[Data items]
══════

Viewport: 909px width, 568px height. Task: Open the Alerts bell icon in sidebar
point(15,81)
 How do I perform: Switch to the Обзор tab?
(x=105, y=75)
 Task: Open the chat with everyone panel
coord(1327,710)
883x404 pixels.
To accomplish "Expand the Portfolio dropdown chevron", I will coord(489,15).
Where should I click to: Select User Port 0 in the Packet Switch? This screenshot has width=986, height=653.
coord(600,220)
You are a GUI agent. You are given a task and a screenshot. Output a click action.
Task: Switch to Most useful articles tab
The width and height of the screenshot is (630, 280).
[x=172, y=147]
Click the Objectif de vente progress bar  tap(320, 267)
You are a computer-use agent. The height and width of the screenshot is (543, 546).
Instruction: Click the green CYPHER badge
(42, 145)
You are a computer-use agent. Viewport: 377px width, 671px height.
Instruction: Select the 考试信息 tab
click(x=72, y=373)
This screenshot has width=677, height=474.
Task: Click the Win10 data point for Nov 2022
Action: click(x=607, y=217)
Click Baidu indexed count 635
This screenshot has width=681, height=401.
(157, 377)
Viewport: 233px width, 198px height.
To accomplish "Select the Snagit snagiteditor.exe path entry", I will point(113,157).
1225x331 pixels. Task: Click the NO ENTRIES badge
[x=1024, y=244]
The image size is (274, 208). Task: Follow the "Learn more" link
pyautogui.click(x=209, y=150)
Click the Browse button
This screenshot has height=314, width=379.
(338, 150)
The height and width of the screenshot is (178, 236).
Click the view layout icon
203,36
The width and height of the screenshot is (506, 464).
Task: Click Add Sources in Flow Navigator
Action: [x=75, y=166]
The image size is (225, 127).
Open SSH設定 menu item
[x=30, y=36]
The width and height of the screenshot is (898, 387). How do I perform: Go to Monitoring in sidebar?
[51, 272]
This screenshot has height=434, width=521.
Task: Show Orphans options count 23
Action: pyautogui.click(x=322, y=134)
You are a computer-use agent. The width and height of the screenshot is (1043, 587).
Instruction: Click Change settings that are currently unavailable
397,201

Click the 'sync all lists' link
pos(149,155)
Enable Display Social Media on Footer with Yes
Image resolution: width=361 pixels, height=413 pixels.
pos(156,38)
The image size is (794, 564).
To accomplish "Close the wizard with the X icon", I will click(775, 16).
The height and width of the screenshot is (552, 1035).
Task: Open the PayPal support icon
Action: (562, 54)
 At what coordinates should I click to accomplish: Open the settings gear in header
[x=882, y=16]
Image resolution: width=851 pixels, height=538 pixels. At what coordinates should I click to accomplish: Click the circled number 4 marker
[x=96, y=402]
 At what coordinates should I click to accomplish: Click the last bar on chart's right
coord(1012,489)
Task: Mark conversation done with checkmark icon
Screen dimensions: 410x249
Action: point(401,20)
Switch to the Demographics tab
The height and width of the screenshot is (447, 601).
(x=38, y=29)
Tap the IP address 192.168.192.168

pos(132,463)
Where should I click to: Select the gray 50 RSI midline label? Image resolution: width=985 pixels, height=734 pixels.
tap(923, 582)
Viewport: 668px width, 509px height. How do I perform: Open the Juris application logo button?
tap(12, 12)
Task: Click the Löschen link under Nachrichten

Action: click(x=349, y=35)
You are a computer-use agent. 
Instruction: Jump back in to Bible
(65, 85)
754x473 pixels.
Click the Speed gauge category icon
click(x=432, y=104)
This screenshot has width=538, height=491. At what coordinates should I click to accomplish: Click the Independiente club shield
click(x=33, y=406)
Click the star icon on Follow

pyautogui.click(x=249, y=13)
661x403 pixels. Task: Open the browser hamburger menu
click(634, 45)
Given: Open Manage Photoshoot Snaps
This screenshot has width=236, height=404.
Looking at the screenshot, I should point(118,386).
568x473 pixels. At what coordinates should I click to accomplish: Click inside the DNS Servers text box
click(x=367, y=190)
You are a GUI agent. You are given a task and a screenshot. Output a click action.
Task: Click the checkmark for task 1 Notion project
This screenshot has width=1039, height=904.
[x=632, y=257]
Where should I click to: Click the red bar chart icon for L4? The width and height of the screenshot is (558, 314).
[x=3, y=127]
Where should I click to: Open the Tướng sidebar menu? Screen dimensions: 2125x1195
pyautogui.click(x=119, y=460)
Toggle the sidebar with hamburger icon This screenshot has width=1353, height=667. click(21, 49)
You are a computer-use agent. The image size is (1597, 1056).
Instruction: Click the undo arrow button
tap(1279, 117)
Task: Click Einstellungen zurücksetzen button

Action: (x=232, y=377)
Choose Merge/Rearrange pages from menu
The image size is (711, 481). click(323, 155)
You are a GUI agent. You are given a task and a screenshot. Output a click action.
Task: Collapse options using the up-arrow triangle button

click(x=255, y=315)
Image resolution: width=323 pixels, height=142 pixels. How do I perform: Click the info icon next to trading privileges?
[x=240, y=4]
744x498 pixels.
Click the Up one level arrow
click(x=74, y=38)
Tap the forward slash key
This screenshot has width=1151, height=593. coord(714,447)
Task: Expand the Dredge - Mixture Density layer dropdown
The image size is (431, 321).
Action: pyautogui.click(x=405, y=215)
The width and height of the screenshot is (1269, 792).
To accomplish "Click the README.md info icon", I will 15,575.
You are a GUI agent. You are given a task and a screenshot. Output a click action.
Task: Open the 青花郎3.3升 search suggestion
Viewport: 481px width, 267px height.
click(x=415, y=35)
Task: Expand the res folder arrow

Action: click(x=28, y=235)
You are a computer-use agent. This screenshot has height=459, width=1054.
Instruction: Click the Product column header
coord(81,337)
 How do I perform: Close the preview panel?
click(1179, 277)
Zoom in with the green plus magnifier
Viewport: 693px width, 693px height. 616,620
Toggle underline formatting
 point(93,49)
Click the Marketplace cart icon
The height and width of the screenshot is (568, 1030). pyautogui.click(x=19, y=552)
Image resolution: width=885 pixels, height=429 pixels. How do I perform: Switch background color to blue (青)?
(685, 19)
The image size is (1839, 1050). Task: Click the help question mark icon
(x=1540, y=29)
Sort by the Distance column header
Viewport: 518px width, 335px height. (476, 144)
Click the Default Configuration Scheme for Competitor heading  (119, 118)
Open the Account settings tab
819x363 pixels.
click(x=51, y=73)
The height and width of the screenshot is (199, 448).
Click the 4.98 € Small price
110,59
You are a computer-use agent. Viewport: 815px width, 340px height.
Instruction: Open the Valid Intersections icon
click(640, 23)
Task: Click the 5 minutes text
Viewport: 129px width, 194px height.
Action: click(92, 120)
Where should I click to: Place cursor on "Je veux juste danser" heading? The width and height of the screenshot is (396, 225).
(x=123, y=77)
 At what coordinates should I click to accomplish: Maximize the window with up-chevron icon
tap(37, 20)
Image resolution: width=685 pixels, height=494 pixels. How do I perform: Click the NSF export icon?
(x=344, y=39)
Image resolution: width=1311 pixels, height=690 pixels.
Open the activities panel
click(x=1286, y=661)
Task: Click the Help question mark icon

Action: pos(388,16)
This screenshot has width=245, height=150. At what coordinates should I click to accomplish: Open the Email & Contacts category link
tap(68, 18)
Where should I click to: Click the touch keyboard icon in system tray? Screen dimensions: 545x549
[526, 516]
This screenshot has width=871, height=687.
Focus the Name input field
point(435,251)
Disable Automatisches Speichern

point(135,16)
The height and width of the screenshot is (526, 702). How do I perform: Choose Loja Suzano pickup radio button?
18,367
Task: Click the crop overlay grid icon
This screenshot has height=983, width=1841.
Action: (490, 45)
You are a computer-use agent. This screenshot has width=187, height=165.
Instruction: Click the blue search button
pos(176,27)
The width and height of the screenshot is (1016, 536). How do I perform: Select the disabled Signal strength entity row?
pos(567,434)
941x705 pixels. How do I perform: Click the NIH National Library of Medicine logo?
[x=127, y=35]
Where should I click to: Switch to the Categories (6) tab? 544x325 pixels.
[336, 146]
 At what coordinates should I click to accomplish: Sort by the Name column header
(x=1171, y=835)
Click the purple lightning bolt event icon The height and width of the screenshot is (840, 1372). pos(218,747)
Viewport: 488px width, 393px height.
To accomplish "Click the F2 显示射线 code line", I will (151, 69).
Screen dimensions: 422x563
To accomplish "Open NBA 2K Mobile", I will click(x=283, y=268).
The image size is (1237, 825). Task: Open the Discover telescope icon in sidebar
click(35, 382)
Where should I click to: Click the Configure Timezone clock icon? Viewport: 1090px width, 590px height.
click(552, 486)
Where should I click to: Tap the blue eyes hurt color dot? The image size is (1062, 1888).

══════

• _Problem to solve_
Copy out, unchanged, the stretch of items above from the line containing "Viewport: 233px width, 198px height." through the line containing "pos(132,463)", including both of those lines.

• _Task result_
Viewport: 233px width, 198px height.
To accomplish "Select the Snagit snagiteditor.exe path entry", I will point(113,157).
1225x331 pixels. Task: Click the NO ENTRIES badge
[x=1024, y=244]
The image size is (274, 208). Task: Follow the "Learn more" link
pyautogui.click(x=209, y=150)
Click the Browse button
This screenshot has height=314, width=379.
(338, 150)
The height and width of the screenshot is (178, 236).
Click the view layout icon
203,36
The width and height of the screenshot is (506, 464).
Task: Click Add Sources in Flow Navigator
Action: [x=75, y=166]
The image size is (225, 127).
Open SSH設定 menu item
[x=30, y=36]
The width and height of the screenshot is (898, 387). How do I perform: Go to Monitoring in sidebar?
[51, 272]
This screenshot has height=434, width=521.
Task: Show Orphans options count 23
Action: pyautogui.click(x=322, y=134)
You are a computer-use agent. The width and height of the screenshot is (1043, 587).
Instruction: Click Change settings that are currently unavailable
397,201

Click the 'sync all lists' link
pos(149,155)
Enable Display Social Media on Footer with Yes
Image resolution: width=361 pixels, height=413 pixels.
pos(156,38)
The image size is (794, 564).
To accomplish "Close the wizard with the X icon", I will click(775, 16).
The height and width of the screenshot is (552, 1035).
Task: Open the PayPal support icon
Action: (562, 54)
 At what coordinates should I click to accomplish: Open the settings gear in header
[x=882, y=16]
Image resolution: width=851 pixels, height=538 pixels. At what coordinates should I click to accomplish: Click the circled number 4 marker
[x=96, y=402]
 At what coordinates should I click to accomplish: Click the last bar on chart's right
coord(1012,489)
Task: Mark conversation done with checkmark icon
Screen dimensions: 410x249
Action: point(401,20)
Switch to the Demographics tab
The height and width of the screenshot is (447, 601).
(x=38, y=29)
Tap the IP address 192.168.192.168

pos(132,463)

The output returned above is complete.